■ Task directions: All that is wanted is the span of lines from the one with "Task: Click the Search settings input field" to the last line of the data, copied exactly.

───── Available records ─────

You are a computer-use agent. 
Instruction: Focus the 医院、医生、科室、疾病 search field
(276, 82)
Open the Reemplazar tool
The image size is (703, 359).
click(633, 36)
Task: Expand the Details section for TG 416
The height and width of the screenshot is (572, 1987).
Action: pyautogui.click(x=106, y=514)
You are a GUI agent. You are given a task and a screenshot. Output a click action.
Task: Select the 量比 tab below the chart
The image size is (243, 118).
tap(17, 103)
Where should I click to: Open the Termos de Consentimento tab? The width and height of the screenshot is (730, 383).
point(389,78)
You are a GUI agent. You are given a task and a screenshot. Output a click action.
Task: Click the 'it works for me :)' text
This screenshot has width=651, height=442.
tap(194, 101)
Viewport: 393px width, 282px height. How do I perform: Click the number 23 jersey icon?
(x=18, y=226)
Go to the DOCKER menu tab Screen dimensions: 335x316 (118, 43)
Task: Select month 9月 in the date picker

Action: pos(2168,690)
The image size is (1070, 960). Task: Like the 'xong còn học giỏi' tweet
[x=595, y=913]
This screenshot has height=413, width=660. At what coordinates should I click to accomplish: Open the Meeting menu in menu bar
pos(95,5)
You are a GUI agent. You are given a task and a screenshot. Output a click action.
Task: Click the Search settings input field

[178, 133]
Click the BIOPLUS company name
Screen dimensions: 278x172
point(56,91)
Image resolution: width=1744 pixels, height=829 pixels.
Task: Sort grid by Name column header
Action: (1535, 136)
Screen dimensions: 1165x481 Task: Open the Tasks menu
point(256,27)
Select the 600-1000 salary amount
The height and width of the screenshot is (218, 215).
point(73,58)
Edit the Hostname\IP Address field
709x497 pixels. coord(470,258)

─────

■ Expected answer:
Task: Click the Search settings input field

[178, 133]
Click the BIOPLUS company name
Screen dimensions: 278x172
point(56,91)
Image resolution: width=1744 pixels, height=829 pixels.
Task: Sort grid by Name column header
Action: (1535, 136)
Screen dimensions: 1165x481 Task: Open the Tasks menu
point(256,27)
Select the 600-1000 salary amount
The height and width of the screenshot is (218, 215).
point(73,58)
Edit the Hostname\IP Address field
709x497 pixels. coord(470,258)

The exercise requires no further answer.